La crisi economica che affligge le imprese si è ulteriormente aggravata nel corso del 2020. Il lockdown causato dallo stato di emergenza sanitaria ha infatti determinato la chiusura di numerose attività economiche. In questa situazione, il recupero dei crediti è ancora più vitale per le imprese. Lo stato di insolvenza di numerosi clienti ed il recupero degli insoluti assorbono energie, tempi e risorse che le aziende devono dedicare alle attività di sviluppo e crescita.

Il target di clientela al quale offrire i servizi di informazioni commerciali e recupero crediti è dato da imprese e liberi professionisti. Le figure di supporto e di interazione sono gli studi legali con i quali relazionarsi per le azioni di recupero crediti legale. Certamente, l’attività non può prescindere da una conoscenza di quelli che sono i dati e le informazioni che possono essere estratte dalle banche dati pubbliche (Catasto, Conservatoria e Camera di Commercio) che dovranno essere integrati con le informazioni commerciali investigate. La figura professionale che emerge è un consulente professionale che assiste l’impresa ed affianca il credit manager per offrire strumenti utili alla prevenzione del rischio di insolvenza ed al recupero dei crediti.

Breve storia del franchising

Il modello di business ha una storia quasi leggendaria che nasce negli Stati Uniti. Il concetto risale alla metà del XIX secolo, quando due società – la McCormick Harvesting Machine Company e la I.M. Singer Company – svilupparono sistemi di organizzazione, marketing e distribuzione riconosciuti come i precursori del franchising. Queste nuove strutture aziendali sono state sviluppate in risposta alla produzione ad alto volume e hanno permesso a McCormick e Singer di vendere i loro mietitori e macchine da cucire a un mercato interno in espansione.

I primi franchising di cibo e ospitalità furono invece sviluppati negli anni ’20 e ’30. A&W Root Beer ha lanciato le operazioni in affiliazione commerciale nel 1925. Howard Johnson Restaurants ha aperto il suo primo punto vendita nel 1935, espandendosi rapidamente e aprendo la strada alle catene di ristoranti e ai franchising che definiscono l’industria americana dei fast-food fino ad oggi.

In questo momento, nei soli Stati Uniti, esistono più di 785.000 aziende commerciali aperte in franchising, un oceano di imprenditorialità che contribuisce per quasi 500 miliardi di dollari all’economia.

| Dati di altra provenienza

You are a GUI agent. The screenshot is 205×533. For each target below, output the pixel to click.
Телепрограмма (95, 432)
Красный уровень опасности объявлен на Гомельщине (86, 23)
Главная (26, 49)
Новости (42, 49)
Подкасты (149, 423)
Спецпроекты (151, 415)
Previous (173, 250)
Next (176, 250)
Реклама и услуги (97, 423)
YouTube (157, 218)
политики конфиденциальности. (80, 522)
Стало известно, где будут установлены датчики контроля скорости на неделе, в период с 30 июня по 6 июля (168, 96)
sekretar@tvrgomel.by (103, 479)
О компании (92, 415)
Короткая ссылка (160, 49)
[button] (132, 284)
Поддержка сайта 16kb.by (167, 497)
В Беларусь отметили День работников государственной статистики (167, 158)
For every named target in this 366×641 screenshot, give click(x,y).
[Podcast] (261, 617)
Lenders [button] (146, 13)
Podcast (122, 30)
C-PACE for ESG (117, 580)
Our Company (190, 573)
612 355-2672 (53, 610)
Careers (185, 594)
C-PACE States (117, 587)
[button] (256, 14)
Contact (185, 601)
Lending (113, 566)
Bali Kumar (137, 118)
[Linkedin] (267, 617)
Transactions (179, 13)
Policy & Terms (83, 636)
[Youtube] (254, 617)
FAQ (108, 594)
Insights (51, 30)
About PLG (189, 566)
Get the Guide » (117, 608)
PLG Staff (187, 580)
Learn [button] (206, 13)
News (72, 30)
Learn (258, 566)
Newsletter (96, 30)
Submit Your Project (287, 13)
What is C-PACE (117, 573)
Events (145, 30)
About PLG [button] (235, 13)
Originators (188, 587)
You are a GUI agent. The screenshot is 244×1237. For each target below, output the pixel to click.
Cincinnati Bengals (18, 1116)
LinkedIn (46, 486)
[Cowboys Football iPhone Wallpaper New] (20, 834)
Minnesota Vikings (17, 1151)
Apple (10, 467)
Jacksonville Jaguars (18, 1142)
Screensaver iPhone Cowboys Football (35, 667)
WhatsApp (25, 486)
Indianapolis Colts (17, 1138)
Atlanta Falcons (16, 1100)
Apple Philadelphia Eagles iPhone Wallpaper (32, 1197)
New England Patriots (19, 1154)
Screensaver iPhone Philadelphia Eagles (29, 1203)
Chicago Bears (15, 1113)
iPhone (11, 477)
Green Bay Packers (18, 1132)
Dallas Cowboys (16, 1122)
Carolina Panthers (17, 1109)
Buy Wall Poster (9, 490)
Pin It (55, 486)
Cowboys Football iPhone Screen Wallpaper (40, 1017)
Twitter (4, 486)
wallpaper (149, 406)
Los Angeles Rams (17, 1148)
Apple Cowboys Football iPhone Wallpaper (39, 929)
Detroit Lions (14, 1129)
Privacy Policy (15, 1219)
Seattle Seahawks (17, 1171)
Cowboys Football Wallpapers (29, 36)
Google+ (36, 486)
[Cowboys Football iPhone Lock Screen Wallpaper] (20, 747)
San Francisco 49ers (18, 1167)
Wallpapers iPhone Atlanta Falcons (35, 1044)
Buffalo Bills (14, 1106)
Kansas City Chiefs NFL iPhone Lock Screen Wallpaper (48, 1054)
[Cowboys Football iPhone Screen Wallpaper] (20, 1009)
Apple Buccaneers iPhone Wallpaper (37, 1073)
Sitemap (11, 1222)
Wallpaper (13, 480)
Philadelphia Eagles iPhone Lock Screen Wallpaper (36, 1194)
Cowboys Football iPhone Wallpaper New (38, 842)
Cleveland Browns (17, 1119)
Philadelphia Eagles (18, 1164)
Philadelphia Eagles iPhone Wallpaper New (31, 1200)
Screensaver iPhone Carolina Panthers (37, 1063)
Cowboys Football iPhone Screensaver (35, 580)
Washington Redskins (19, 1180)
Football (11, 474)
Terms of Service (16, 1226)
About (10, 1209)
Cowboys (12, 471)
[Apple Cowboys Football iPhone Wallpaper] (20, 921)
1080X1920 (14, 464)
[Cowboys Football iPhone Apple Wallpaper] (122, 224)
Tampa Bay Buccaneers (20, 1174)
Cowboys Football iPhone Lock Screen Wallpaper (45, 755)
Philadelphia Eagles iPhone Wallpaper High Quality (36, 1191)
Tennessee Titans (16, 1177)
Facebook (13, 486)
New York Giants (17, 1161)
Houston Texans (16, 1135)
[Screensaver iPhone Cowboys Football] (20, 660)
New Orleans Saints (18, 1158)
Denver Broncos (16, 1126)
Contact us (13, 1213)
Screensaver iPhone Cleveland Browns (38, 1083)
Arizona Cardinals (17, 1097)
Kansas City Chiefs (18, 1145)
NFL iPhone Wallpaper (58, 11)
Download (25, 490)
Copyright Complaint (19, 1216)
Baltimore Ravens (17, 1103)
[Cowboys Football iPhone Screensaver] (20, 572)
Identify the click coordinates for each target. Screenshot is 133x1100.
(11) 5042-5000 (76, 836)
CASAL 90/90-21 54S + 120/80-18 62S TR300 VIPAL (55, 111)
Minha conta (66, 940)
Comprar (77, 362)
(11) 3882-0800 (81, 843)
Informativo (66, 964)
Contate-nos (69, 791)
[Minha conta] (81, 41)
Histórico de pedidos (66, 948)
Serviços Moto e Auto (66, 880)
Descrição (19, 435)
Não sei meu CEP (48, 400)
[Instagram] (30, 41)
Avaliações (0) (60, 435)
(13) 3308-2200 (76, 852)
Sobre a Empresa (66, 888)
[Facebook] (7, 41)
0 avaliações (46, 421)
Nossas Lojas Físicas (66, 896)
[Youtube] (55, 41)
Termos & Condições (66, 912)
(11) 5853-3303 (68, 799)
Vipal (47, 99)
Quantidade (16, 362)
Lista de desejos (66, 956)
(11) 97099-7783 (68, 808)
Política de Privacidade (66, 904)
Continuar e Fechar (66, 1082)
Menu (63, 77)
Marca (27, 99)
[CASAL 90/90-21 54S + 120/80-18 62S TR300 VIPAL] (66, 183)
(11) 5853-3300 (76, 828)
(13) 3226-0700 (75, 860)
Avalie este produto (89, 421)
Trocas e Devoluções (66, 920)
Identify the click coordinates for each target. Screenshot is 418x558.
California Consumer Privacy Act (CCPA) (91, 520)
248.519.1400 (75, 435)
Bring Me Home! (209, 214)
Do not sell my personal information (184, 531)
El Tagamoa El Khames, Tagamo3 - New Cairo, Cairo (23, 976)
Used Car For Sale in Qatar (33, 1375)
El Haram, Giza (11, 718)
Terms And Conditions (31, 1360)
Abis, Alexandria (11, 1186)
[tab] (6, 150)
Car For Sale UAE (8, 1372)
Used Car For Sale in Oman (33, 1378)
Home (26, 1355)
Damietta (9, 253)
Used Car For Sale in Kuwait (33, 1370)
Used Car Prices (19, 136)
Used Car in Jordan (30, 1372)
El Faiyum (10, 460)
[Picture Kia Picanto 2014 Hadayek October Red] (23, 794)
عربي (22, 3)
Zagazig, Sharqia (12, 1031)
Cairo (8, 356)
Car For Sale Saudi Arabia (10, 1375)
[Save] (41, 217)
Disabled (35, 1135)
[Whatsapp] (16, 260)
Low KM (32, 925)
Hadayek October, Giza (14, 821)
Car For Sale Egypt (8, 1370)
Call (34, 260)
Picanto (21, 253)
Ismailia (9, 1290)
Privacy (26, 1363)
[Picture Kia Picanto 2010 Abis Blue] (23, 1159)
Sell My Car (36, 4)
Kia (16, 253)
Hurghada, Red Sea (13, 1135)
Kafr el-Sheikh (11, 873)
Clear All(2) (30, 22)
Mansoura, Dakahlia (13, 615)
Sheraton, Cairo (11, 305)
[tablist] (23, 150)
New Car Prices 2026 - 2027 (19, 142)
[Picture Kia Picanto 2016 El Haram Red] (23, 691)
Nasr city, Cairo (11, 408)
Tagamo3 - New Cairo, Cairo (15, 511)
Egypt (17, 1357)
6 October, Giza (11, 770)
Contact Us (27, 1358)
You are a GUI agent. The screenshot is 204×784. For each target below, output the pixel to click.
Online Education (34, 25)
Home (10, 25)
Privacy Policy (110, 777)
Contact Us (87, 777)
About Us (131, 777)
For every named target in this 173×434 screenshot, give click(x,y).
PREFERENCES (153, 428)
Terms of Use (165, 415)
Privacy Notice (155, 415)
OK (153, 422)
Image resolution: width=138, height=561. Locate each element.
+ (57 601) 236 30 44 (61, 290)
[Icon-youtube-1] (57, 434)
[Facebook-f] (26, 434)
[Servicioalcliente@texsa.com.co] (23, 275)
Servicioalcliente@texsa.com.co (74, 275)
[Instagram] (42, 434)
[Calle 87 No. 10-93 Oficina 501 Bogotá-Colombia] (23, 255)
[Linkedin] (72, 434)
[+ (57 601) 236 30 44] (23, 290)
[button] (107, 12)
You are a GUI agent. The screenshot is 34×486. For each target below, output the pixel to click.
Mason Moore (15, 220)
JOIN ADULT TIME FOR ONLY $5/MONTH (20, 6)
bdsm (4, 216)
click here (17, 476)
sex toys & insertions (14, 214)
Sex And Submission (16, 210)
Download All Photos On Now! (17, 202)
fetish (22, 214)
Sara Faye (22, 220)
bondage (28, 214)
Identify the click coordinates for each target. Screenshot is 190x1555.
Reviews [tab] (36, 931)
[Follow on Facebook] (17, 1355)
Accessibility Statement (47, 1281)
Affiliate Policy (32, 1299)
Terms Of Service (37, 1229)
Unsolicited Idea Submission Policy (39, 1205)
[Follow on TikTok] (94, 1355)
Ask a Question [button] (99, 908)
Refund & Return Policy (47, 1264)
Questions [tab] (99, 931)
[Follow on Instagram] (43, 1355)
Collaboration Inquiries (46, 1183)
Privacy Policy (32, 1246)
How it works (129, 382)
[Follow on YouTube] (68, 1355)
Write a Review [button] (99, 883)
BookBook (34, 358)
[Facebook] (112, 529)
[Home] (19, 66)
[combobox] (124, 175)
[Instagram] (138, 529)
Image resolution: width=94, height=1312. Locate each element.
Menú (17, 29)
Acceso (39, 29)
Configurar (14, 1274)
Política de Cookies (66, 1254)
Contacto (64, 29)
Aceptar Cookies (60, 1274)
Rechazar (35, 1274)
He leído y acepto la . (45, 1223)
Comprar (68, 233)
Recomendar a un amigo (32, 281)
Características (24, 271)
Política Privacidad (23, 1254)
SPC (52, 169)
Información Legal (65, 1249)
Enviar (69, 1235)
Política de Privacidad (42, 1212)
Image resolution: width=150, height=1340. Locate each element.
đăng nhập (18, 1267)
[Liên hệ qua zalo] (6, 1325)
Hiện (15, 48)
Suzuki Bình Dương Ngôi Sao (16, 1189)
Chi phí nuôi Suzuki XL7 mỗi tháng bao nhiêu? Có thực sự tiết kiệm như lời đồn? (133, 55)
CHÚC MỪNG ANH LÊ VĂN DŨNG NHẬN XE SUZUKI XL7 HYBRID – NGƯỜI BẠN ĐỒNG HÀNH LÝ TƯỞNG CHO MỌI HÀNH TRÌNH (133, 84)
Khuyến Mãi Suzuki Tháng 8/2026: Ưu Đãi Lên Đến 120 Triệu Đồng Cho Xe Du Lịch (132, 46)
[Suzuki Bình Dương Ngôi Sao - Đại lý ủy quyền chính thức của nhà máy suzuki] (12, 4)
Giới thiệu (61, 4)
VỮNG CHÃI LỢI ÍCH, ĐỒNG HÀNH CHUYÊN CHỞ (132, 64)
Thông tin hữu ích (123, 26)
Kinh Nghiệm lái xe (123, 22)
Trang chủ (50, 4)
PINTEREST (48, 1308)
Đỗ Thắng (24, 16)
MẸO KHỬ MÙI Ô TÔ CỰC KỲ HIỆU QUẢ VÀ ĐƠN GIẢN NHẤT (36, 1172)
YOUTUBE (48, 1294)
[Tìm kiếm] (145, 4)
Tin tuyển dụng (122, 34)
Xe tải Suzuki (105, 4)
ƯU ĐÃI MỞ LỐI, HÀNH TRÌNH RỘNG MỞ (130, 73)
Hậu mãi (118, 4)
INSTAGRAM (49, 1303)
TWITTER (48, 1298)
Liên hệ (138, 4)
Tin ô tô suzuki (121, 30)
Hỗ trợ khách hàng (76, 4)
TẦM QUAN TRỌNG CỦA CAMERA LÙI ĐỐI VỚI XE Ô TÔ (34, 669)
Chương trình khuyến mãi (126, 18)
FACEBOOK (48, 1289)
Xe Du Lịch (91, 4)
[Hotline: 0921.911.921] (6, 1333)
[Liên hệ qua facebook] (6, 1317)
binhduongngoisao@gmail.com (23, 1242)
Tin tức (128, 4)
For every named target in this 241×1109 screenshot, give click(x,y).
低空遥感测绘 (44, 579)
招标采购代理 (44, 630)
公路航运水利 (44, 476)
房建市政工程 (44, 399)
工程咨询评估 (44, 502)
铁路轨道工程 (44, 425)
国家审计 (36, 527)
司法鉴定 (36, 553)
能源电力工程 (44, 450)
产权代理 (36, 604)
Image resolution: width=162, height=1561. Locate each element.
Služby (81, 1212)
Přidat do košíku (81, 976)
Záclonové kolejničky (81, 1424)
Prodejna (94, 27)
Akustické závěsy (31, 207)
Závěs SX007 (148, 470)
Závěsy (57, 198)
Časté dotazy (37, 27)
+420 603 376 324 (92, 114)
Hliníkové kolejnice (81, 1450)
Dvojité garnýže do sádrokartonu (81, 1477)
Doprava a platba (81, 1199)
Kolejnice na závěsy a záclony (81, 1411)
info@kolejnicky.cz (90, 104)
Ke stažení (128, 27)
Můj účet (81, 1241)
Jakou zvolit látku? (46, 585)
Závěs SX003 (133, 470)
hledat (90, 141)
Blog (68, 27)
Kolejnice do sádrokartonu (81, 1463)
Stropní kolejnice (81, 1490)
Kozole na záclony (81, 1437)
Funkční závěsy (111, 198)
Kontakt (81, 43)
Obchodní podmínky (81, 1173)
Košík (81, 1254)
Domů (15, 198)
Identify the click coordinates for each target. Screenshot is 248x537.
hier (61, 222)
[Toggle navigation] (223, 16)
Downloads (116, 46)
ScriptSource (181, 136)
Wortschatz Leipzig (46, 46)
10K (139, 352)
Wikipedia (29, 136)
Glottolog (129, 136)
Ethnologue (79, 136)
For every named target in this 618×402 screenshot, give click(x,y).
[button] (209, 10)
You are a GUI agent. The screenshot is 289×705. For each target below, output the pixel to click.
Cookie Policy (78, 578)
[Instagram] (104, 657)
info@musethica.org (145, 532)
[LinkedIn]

I principali aspetti di un contratto di franchising recupero crediti

I contratti di franchising devono essere strutturati con una formula vincente per entrambe le parti. Il presupposto di base del franchising è che il franchisee, intraprendendo una nuova attività, ottenga dei risultati economici in linea con le prospettive indicate dal franchisor. Infatti, il franchising è un’attività in cui il franchisor concede in licenza le sue operazioni, i suoi prodotti, il marchio e la sua conoscenza in cambio di un corrispettivo. Pertanto, il franchisee deve essere messo in condizione di recuperare entro un periodo certo l’investimento iniziale, raggiungere il break even e conseguire quindi un utile di impresa.

Come? Sono 4 gli elementi principali.

Manuale operativo
Il manuale operativo deve essere predisposto dal franchisor e deve dettagliare in modo sistematico le procedure, le metodologie e il format che dovrà essere attuato. Il manuale costituisce la linea guida del franchisee per tutta la durata del contratto di franchising.

Business plan
La stesura del business plan è la prima condizione per un franchising di successo. Si procede con lo studio di geo marketing del mercato di riferimento per individuare i potenziali clienti rispetto alla zona di operatività. Il business plan viene predisposto con un orizzonte temporale di 3 anni ed individua le voci di costo ed i centri di ricavo sui quali costruire l’attività.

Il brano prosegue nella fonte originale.